● PAGE EXCERPT
⟨
So while I think shields vs hull is an interesting decision when it comes to how you build your ship I think it's a no-brainer when it comes to building a base. Shields are terrible. Unfortunately no one in my legion has researched hull high enough to build anything good at this point so we're stuck with shields. (Shield research helps defend planets and as such I've actually almost finished off the shield tree.)

Wednesday, October 12, 2011

Galaxy Legion: Base Defense

Yesterday my legion finally finished off the level 5 base upgrade. This ramps up our daily production and increases the number of defensive buildings we can build. To this point our defense has been pretty haphazard so I want to take a look at exactly what the different defensive structures do so I can say one way or another that we've built the 'right' defense.

There are four options for defensive structures and different values for each type. (Essentially we can pay 10x the cost and upkeep in order to double the values.) The four options are shields, hull, defense, and attack. Shields and hull both provide maximum health with slight variations. Defense reduces the amount of damage done per enemy shot. Attack increases the damage the enemies take per shot.

It's impossible to build a base such that the top legions can't disable it. What defending it does is increase how much it will cost them to do so in the hopes that they'll be persuaded to attack elsewhere. All the defensive stats work together to increase the cost to attack in either energy, money, or both.

Having a base get disabled doesn't actually do all that much. It's a little demoralizing to have your base get disabled and it decreases the amount of artifact points produced each day. Basically for every day you go without being disabled you get 10% more stuff, to a maximum of 100% more stuff. We're set up to get about 8k artifact points per person per day after we've been disabled and could get that as high as 16k if we were never disabled. I'd say we'll probably average around 10k if we stay with our current defensive configuration, so we're trying to earn an extra 6k artifact points per person per day. Byung says he values artifact points at about 50k each, so we're trying to earn about 300M per person per day if we can fully defend the base. We'd be paying an extra 225M per module we upgrade to the top tier so it is plausible that going up to the most expensive defenses could make sense...

In order to get an idea on how we should mix the different stats we need to throw some example attackers up against different options to see what the potential results could be. I'll take myself as a first example though I'm pretty weak for a level 446 person. For attacking a base I have 5200 attack, 3000 defense, and 7500 hull. Repairing to full costs me around 180M, and I have a damage cap of 859. The questions that need to be asked are: how many shots does it take me to kill a given base and how many times do I have to repair in order to shoot that many times.
⟩
● EXTRACTED INFORMATION
⟨
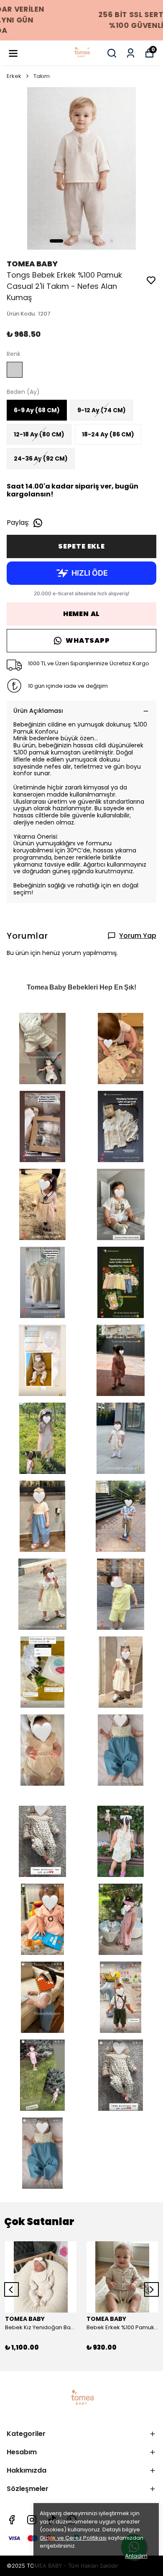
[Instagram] (32, 2520)
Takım (41, 76)
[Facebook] (12, 2520)
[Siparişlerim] (130, 53)
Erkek (14, 76)
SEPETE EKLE (81, 546)
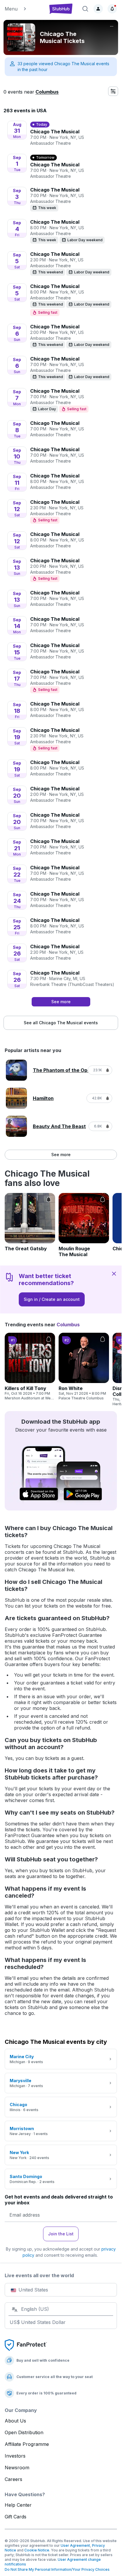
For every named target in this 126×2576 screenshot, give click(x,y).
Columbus (47, 92)
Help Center (18, 2505)
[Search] (85, 8)
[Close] (114, 1273)
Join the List (61, 2233)
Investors (15, 2456)
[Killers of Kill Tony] (30, 1367)
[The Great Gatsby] (30, 1222)
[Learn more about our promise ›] (26, 2345)
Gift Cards (15, 2517)
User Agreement (75, 2545)
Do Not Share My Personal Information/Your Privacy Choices (57, 2569)
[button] (23, 9)
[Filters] (113, 91)
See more (61, 1154)
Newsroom (17, 2467)
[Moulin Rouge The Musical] (84, 1225)
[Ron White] (84, 1367)
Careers (13, 2479)
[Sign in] (98, 8)
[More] (112, 26)
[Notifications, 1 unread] (112, 8)
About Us (15, 2421)
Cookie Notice (36, 2550)
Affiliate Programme (27, 2444)
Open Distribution (24, 2432)
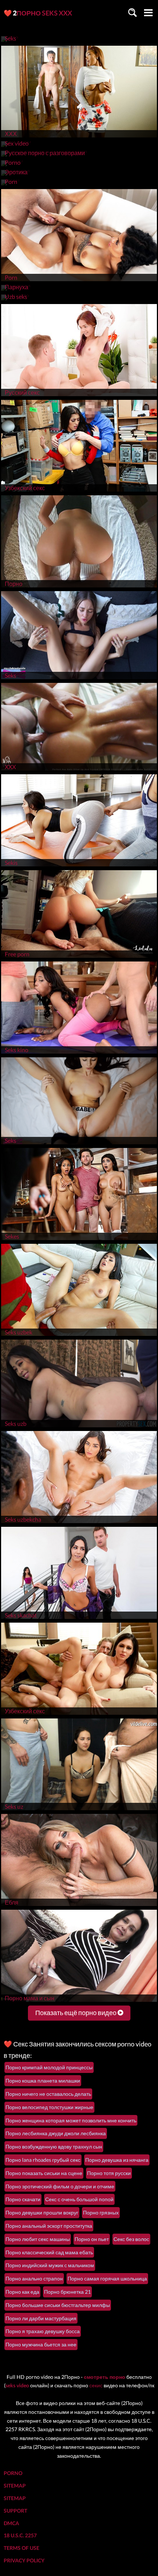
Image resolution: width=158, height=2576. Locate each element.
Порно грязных (101, 2212)
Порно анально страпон (34, 2278)
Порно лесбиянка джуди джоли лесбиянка (56, 2133)
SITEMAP (15, 2485)
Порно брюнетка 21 (67, 2292)
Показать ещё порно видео (76, 2012)
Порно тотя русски (109, 2173)
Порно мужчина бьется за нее (41, 2344)
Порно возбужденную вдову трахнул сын (54, 2146)
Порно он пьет (92, 2239)
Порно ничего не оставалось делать (48, 2094)
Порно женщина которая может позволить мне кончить (71, 2120)
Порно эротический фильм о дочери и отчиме (60, 2186)
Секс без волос (131, 2239)
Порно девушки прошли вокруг (42, 2212)
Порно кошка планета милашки (43, 2080)
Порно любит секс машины (38, 2239)
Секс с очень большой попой (79, 2199)
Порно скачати (23, 2199)
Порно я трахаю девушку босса (43, 2331)
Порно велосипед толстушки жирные (49, 2107)
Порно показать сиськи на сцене (44, 2173)
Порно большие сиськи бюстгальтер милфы (58, 2305)
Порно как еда (22, 2292)
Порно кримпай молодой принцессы (49, 2067)
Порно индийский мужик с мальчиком (50, 2265)
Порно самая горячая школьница (107, 2278)
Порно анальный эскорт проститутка (49, 2226)
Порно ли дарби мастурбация (41, 2318)
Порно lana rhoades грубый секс (43, 2160)
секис (96, 2385)
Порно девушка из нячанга (116, 2160)
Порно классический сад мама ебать (49, 2252)
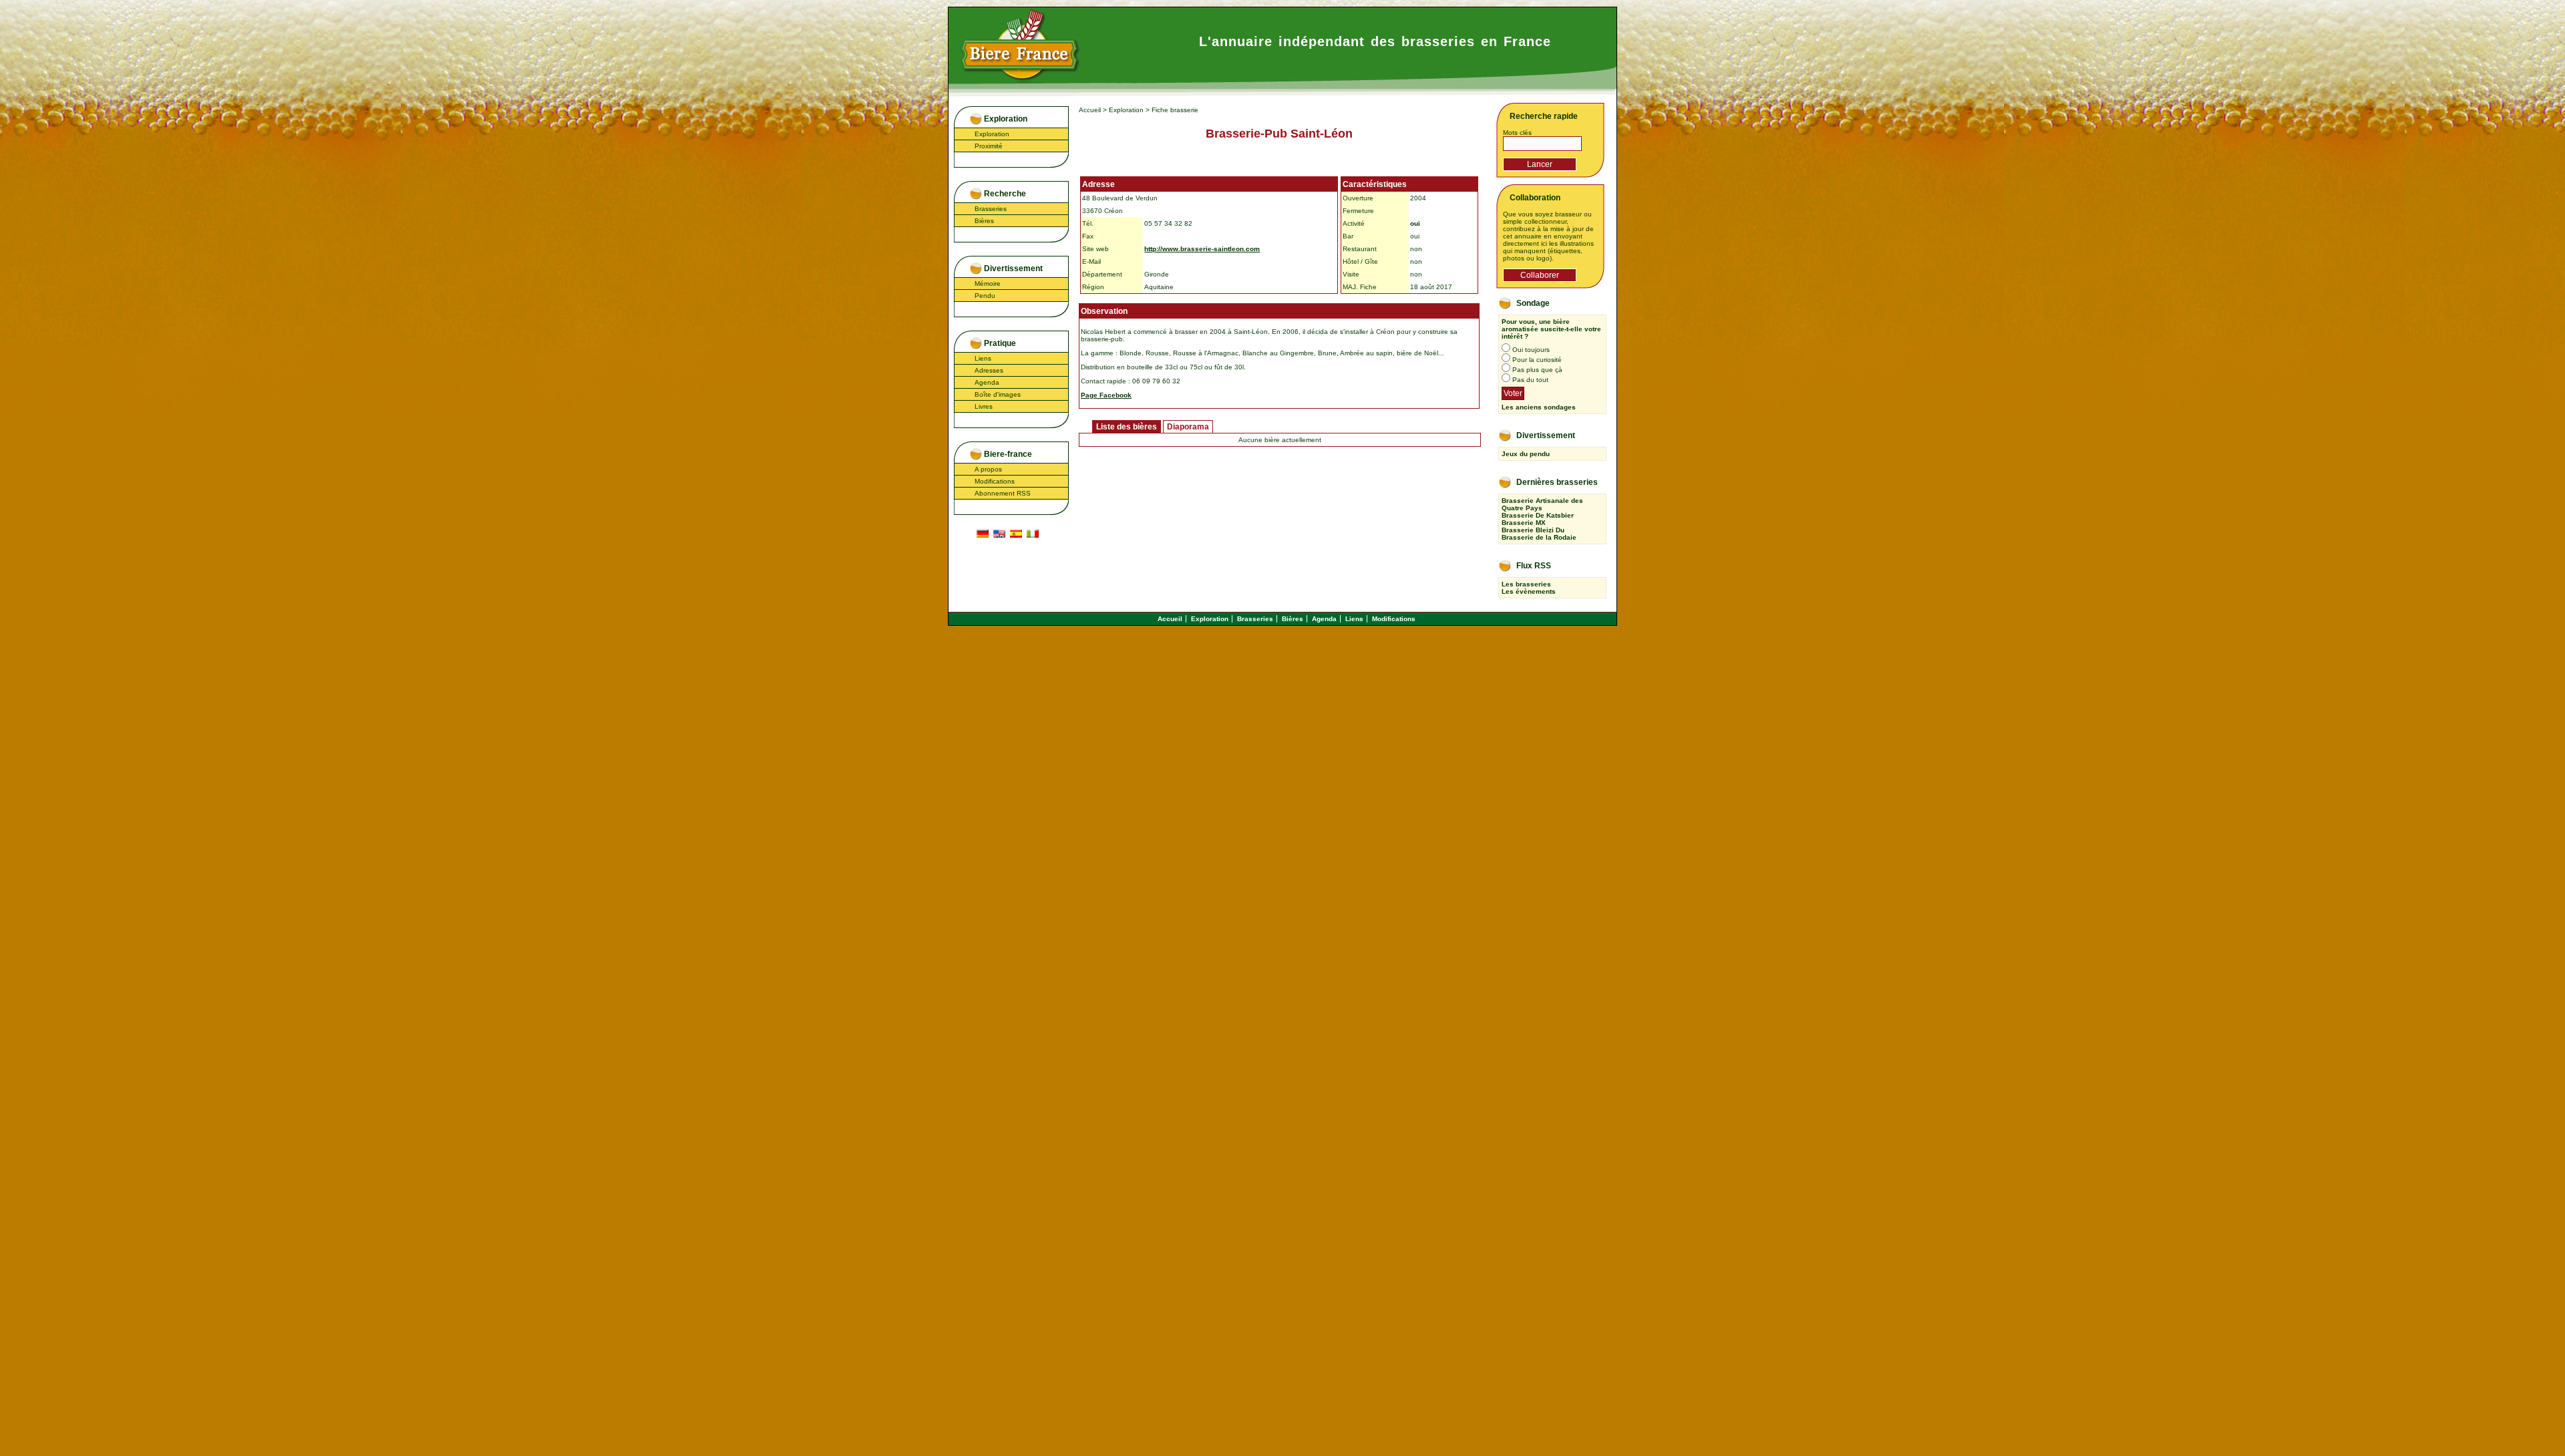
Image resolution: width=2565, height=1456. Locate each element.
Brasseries (991, 208)
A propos (988, 469)
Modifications (995, 481)
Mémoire (988, 283)
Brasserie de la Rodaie (1539, 537)
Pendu (985, 295)
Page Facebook (1106, 395)
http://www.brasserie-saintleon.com (1202, 248)
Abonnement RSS (1003, 493)
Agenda (987, 382)
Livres (984, 406)
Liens (983, 358)
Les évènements (1529, 591)
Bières (984, 220)
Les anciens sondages (1539, 407)
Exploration (992, 134)
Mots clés (1517, 132)
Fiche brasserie (1175, 110)
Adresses (989, 370)
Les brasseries (1526, 584)
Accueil (1090, 110)
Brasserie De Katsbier (1538, 515)
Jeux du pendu (1526, 454)
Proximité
⟩
● PROMPT 1
From the Galaxy Legion base defense post, reproduce the stretch from "Galaxy Legion: Base" through "the 'right' defense.".
● PROMPT 2
Answer these questions about the Galaxy Legion base defense post:
(a) Which base upgrade level did the legion finish?
(b) What are the four options for defensive structures?
(c) How much attack does the writer have for attacking a base?

● TASK RESULT 1
Galaxy Legion: Base Defense

Yesterday my legion finally finished off the level 5 base upgrade. This ramps up our daily production and increases the number of defensive buildings we can build. To this point our defense has been pretty haphazard so I want to take a look at exactly what the different defensive structures do so I can say one way or another that we've built the 'right' defense.

● TASK RESULT 2
(a) Level 5
(b) Shields, hull, defense, and attack
(c) 5200